Question : Les Comores visent à inscrire ses médinas au patrimoine mondial de l’UNESCO depuis 2007. Pensez-vous que cette année sera la bonne ?
Toiwilou Mze Hamadi : L’inscription des médinas des Comores au patrimoine mondial de l’UNESCO est un objectif que le pays poursuit avec persévérance depuis 2007. Depuis ma nomination à la direction du CNDRS et plus particulièrement l’année 2024, des efforts significatifs ont été consentis pour renforcer la candidature, notamment par une mobilisation interinstitutionnelle et une préparation rigoureuse du dossier, qui met en lumière la valeur universelle exceptionnelle de ces sites. Si toutes les parties prenantes continuent de collaborer efficacement et si les critères de l’UNESCO sont pleinement satisfaits, 2025 pourrait bien être l’année de concrétisation de ce projet ambitieux.
Question : Quels sont les résultats de la table interministérielle que vous avez organisée le 7 janvier dernier ?
T.M.H : La table ronde interministérielle organisée le 7 janvier 2025 a permis d’obtenir des avancées majeures pour la valorisation des médinas des Sultanats historiques des Comores. Les principaux résultats incluent : la présentation des visions de chaque Ministère sur le dossier de candidature pour l’inscription des médinas au patrimoine mondial de l’UNESCO, avec l’engagement des ministères concernés à soutenir activement ce processus. Le Renforcement des partenariats nationaux et internationaux, notamment pour la préservation et la gestion durable des médinas. Et l’adoption d’une feuille de route commune, comprenant des actions prioritaires pour la sensibilisation, la restauration et la mobilisation de ressources techniques et financières. Cette collaboration interinstitutionnelle marque un tournant décisif dans la préservation et la valorisation de ce patrimoine unique.

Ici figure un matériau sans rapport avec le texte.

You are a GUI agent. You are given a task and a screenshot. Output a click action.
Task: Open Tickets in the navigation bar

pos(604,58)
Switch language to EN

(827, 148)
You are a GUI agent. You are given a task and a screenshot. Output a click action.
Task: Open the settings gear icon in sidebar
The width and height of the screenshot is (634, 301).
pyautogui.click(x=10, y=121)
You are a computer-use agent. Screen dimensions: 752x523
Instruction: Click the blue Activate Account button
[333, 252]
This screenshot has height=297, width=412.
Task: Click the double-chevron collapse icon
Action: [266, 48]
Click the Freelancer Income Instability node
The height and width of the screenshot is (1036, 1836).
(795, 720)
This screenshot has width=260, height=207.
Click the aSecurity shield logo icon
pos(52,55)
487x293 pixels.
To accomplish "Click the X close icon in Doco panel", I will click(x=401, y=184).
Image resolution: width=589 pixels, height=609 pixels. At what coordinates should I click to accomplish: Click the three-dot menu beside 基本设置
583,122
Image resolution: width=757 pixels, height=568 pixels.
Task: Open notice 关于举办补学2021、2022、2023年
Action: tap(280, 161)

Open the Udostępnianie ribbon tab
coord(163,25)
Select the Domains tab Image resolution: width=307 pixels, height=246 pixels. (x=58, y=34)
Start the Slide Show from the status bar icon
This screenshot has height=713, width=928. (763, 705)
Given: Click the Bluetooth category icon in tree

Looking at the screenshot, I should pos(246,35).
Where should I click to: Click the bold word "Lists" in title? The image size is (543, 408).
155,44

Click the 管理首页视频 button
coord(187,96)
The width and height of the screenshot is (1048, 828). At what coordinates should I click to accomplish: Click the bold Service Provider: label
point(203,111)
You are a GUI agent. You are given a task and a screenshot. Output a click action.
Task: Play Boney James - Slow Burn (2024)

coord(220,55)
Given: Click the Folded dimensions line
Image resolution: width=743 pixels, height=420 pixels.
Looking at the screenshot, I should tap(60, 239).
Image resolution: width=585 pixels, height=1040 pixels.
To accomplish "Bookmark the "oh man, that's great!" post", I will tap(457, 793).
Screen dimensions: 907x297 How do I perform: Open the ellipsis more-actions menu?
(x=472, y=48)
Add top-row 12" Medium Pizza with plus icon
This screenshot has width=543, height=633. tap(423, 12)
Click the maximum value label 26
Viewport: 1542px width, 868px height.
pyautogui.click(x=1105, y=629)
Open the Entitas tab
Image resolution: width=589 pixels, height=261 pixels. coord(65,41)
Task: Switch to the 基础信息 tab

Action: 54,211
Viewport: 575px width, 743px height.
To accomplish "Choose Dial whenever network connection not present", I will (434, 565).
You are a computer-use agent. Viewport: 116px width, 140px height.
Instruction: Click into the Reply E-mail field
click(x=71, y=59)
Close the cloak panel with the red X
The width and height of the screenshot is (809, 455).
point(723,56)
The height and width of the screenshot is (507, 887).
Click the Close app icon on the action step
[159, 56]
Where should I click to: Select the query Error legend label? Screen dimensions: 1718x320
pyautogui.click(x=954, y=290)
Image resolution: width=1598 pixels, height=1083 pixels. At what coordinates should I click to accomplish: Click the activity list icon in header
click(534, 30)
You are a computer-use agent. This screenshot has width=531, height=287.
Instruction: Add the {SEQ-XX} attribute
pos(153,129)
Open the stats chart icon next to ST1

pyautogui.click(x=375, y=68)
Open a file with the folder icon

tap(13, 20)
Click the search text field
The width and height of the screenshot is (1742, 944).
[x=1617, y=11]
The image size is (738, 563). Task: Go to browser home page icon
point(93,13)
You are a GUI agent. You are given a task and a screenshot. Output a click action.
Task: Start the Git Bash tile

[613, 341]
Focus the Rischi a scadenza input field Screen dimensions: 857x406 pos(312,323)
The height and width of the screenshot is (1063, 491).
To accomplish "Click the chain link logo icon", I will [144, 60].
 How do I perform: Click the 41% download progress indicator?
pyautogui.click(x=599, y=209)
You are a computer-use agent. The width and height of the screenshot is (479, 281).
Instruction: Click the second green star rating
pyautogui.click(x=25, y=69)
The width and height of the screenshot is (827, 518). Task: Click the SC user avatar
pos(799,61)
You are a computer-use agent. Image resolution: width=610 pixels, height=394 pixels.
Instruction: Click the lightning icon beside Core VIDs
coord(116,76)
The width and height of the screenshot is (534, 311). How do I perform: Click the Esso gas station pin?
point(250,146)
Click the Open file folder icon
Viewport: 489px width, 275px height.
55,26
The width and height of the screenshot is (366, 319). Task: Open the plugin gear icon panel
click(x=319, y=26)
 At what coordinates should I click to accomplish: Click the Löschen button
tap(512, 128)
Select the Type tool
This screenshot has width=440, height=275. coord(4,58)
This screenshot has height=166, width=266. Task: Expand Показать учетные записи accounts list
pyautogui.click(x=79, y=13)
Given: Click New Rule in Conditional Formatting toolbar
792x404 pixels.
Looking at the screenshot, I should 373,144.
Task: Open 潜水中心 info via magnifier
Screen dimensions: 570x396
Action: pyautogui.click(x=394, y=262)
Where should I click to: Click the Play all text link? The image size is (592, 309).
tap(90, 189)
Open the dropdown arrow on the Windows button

Question : Quel rôle votre institution a-t-elle joué dans la préparation du dossier d’inscription des médinas au patrimoine mondial ?
T.M.H : Je pense que notre installation en tant que Directeur Général au CNDRS et point focal national de l’UNESCO a été déterminante dans la préparation du dossier d’inscription des médinas des Sultanats historiques des Comores au patrimoine mondial. Notre expertise dans la gestion du patrimoine culturel et notre connaissance des procédures de l’UNESCO, a pu servir jusqu’à présent à mobiliser les ressources nécessaires, coordonner les acteurs clés, et garantir une approche rigoureuse et structurée. Notre engagement personnel et professionnel renforce aussi la crédibilité du dossier et l’alignement des efforts nationaux avec les exigences internationales.
Question : Quel profit pour les Comores, après l’inscription de ses médinas au patrimoine mondial ?
T.M.H : L’inscription des médinas des Comores au patrimoine mondial de l’UNESCO apportera de nombreux avantages pour le pays. Tout d’abord, elle conférera une reconnaissance internationale à ces sites, renforçant ainsi l’identité culturelle et la fierté nationale. Ensuite, elle ouvrira la porte à des financements et à une assistance technique pour la conservation et la réhabilitation des médinas. Enfin, cette inscription stimulera le tourisme culturel, créant des opportunités économiques pour les communautés locales et contribuant au développement durable du pays. C’est une chance unique de préserver un patrimoine précieux tout en générant des retombées positives pour les générations présentes et futures.
Question : Un dernier mot ?
T.M.H : Chers membres des communautés, décideurs, partenaires et acteurs engagés, les médinas des sultanats historiques des Comores sont bien plus que des vestiges du passé : elles sont le reflet vivant de notre identité, de notre histoire et de notre richesse culturelle. Ensemble, nous avons la responsabilité de préserver ce patrimoine exceptionnel pour qu’il continue d’inspirer, d’éduquer et de prospérer. Votre engagement, vos actions et votre soutien sont essentiels pour faire de cette mission un succès. Unissons nos efforts pour protéger ce trésor inestimable, car c’est en valorisant notre héritage commun que nous construirons un avenir durable et rayonnant pour les Comores.